=== Collection entries ===
== Segment start ==

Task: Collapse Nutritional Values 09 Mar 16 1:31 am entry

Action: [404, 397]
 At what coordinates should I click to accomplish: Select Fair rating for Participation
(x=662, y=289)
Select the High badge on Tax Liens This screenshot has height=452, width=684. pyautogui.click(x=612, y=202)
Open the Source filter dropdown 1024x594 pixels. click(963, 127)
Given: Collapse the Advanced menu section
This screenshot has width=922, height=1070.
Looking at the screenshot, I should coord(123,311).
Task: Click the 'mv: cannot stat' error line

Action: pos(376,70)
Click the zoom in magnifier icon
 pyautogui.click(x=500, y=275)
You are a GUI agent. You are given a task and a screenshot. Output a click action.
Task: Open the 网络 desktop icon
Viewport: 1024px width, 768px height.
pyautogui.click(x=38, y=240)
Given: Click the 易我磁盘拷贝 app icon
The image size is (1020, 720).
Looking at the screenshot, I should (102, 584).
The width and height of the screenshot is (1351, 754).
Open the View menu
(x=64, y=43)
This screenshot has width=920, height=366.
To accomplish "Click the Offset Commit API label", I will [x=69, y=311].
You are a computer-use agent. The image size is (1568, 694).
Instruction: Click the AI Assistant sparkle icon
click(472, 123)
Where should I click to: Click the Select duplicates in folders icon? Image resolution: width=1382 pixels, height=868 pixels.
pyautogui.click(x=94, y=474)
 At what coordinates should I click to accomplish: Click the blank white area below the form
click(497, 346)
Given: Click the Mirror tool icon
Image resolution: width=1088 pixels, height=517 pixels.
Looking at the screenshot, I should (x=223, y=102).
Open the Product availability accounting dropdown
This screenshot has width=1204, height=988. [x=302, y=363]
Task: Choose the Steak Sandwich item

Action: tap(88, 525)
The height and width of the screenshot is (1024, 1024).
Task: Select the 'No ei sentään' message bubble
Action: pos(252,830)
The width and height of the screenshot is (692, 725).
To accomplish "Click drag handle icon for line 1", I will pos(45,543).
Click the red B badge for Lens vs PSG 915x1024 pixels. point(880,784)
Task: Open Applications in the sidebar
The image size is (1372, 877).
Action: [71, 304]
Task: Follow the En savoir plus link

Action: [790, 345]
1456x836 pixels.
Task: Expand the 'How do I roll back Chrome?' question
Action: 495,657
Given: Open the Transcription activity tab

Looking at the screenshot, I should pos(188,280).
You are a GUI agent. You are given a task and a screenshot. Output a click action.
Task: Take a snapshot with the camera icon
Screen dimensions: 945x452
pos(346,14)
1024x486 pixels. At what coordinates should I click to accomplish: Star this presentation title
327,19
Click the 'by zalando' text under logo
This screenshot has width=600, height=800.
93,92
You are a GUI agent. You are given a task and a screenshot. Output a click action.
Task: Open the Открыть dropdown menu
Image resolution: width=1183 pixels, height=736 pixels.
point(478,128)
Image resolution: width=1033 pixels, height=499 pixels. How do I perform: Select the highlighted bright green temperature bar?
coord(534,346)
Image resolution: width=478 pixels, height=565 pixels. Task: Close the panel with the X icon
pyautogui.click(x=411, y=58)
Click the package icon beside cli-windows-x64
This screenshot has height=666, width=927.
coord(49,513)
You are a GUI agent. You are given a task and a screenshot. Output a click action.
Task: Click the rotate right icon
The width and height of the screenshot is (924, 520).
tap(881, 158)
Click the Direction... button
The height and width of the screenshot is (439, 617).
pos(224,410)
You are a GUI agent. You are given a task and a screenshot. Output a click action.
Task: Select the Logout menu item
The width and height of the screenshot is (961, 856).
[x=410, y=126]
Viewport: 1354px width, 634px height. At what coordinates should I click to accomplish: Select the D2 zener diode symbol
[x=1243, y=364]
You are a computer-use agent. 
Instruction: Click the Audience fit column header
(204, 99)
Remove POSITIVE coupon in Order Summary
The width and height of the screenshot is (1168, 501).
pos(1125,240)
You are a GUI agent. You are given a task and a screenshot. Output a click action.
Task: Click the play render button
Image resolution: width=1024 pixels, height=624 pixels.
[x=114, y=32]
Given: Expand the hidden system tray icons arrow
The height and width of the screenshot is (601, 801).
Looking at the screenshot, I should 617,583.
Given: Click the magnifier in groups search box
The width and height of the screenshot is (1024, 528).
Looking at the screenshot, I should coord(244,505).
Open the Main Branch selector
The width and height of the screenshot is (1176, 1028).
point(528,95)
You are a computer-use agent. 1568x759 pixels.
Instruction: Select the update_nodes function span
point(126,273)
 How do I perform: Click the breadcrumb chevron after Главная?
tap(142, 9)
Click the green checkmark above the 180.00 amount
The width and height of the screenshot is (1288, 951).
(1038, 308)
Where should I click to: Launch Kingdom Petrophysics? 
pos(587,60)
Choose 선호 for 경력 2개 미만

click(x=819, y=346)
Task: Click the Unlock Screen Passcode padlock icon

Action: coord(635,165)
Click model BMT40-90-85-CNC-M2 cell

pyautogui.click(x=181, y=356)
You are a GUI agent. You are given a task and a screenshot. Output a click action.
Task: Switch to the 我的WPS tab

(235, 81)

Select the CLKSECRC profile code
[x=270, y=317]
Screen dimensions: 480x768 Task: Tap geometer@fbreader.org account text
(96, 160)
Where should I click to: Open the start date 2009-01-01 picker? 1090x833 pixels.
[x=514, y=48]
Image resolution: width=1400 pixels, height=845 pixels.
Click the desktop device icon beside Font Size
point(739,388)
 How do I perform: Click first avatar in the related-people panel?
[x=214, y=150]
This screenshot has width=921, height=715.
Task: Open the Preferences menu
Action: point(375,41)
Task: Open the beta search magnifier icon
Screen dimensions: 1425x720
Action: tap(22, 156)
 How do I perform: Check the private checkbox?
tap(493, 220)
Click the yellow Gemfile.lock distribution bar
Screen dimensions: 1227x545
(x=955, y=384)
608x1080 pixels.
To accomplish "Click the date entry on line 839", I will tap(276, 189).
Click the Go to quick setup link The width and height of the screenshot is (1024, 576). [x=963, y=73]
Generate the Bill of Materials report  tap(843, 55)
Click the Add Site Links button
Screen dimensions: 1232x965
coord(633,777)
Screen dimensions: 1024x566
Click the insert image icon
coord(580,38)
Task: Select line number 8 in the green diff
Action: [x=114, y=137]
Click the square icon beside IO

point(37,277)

== Segment end ==

=== Brief ===
Each entry above should be restated exactly as supplied.

=== Output for this task ===
Task: Collapse Nutritional Values 09 Mar 16 1:31 am entry

Action: [404, 397]
 At what coordinates should I click to accomplish: Select Fair rating for Participation
(x=662, y=289)
Select the High badge on Tax Liens This screenshot has height=452, width=684. pyautogui.click(x=612, y=202)
Open the Source filter dropdown 1024x594 pixels. click(963, 127)
Given: Collapse the Advanced menu section
This screenshot has width=922, height=1070.
Looking at the screenshot, I should coord(123,311).
Task: Click the 'mv: cannot stat' error line

Action: pos(376,70)
Click the zoom in magnifier icon
 pyautogui.click(x=500, y=275)
You are a GUI agent. You are given a task and a screenshot. Output a click action.
Task: Open the 网络 desktop icon
Viewport: 1024px width, 768px height.
pyautogui.click(x=38, y=240)
Given: Click the 易我磁盘拷贝 app icon
The image size is (1020, 720).
Looking at the screenshot, I should (102, 584).
The width and height of the screenshot is (1351, 754).
Open the View menu
(x=64, y=43)
This screenshot has width=920, height=366.
To accomplish "Click the Offset Commit API label", I will [x=69, y=311].
You are a computer-use agent. The image size is (1568, 694).
Instruction: Click the AI Assistant sparkle icon
click(472, 123)
Where should I click to: Click the Select duplicates in folders icon? Image resolution: width=1382 pixels, height=868 pixels.
pyautogui.click(x=94, y=474)
 At what coordinates should I click to accomplish: Click the blank white area below the form
click(497, 346)
Given: Click the Mirror tool icon
Image resolution: width=1088 pixels, height=517 pixels.
Looking at the screenshot, I should (x=223, y=102).
Open the Product availability accounting dropdown
This screenshot has width=1204, height=988. [x=302, y=363]
Task: Choose the Steak Sandwich item

Action: tap(88, 525)
The height and width of the screenshot is (1024, 1024).
Task: Select the 'No ei sentään' message bubble
Action: pos(252,830)
The width and height of the screenshot is (692, 725).
To accomplish "Click drag handle icon for line 1", I will pos(45,543).
Click the red B badge for Lens vs PSG 915x1024 pixels. point(880,784)
Task: Open Applications in the sidebar
The image size is (1372, 877).
Action: [71, 304]
Task: Follow the En savoir plus link

Action: [790, 345]
1456x836 pixels.
Task: Expand the 'How do I roll back Chrome?' question
Action: 495,657
Given: Open the Transcription activity tab

Looking at the screenshot, I should pos(188,280).
You are a GUI agent. You are given a task and a screenshot. Output a click action.
Task: Take a snapshot with the camera icon
Screen dimensions: 945x452
pos(346,14)
1024x486 pixels. At what coordinates should I click to accomplish: Star this presentation title
327,19
Click the 'by zalando' text under logo
This screenshot has width=600, height=800.
93,92
You are a GUI agent. You are given a task and a screenshot. Output a click action.
Task: Open the Открыть dropdown menu
Image resolution: width=1183 pixels, height=736 pixels.
point(478,128)
Image resolution: width=1033 pixels, height=499 pixels. How do I perform: Select the highlighted bright green temperature bar?
coord(534,346)
Image resolution: width=478 pixels, height=565 pixels. Task: Close the panel with the X icon
pyautogui.click(x=411, y=58)
Click the package icon beside cli-windows-x64
This screenshot has height=666, width=927.
coord(49,513)
You are a GUI agent. You are given a task and a screenshot. Output a click action.
Task: Click the rotate right icon
The width and height of the screenshot is (924, 520).
tap(881, 158)
Click the Direction... button
The height and width of the screenshot is (439, 617).
pos(224,410)
You are a GUI agent. You are given a task and a screenshot. Output a click action.
Task: Select the Logout menu item
The width and height of the screenshot is (961, 856).
[x=410, y=126]
Viewport: 1354px width, 634px height. At what coordinates should I click to accomplish: Select the D2 zener diode symbol
[x=1243, y=364]
You are a computer-use agent. 
Instruction: Click the Audience fit column header
(204, 99)
Remove POSITIVE coupon in Order Summary
The width and height of the screenshot is (1168, 501).
pos(1125,240)
You are a GUI agent. You are given a task and a screenshot. Output a click action.
Task: Click the play render button
Image resolution: width=1024 pixels, height=624 pixels.
[x=114, y=32]
Given: Expand the hidden system tray icons arrow
The height and width of the screenshot is (601, 801).
Looking at the screenshot, I should 617,583.
Given: Click the magnifier in groups search box
The width and height of the screenshot is (1024, 528).
Looking at the screenshot, I should coord(244,505).
Open the Main Branch selector
The width and height of the screenshot is (1176, 1028).
point(528,95)
You are a computer-use agent. 1568x759 pixels.
Instruction: Select the update_nodes function span
point(126,273)
 How do I perform: Click the breadcrumb chevron after Главная?
tap(142, 9)
Click the green checkmark above the 180.00 amount
The width and height of the screenshot is (1288, 951).
(1038, 308)
Where should I click to: Launch Kingdom Petrophysics? 
pos(587,60)
Choose 선호 for 경력 2개 미만

click(x=819, y=346)
Task: Click the Unlock Screen Passcode padlock icon

Action: coord(635,165)
Click model BMT40-90-85-CNC-M2 cell

pyautogui.click(x=181, y=356)
You are a GUI agent. You are given a task and a screenshot. Output a click action.
Task: Switch to the 我的WPS tab

(235, 81)

Select the CLKSECRC profile code
[x=270, y=317]
Screen dimensions: 480x768 Task: Tap geometer@fbreader.org account text
(96, 160)
Where should I click to: Open the start date 2009-01-01 picker? 1090x833 pixels.
[x=514, y=48]
Image resolution: width=1400 pixels, height=845 pixels.
Click the desktop device icon beside Font Size
point(739,388)
 How do I perform: Click first avatar in the related-people panel?
[x=214, y=150]
This screenshot has width=921, height=715.
Task: Open the Preferences menu
Action: point(375,41)
Task: Open the beta search magnifier icon
Screen dimensions: 1425x720
Action: tap(22, 156)
 How do I perform: Check the private checkbox?
tap(493, 220)
Click the yellow Gemfile.lock distribution bar
Screen dimensions: 1227x545
(x=955, y=384)
608x1080 pixels.
To accomplish "Click the date entry on line 839", I will tap(276, 189).
Click the Go to quick setup link The width and height of the screenshot is (1024, 576). [x=963, y=73]
Generate the Bill of Materials report  tap(843, 55)
Click the Add Site Links button
Screen dimensions: 1232x965
coord(633,777)
Screen dimensions: 1024x566
Click the insert image icon
coord(580,38)
Task: Select line number 8 in the green diff
Action: [x=114, y=137]
Click the square icon beside IO

point(37,277)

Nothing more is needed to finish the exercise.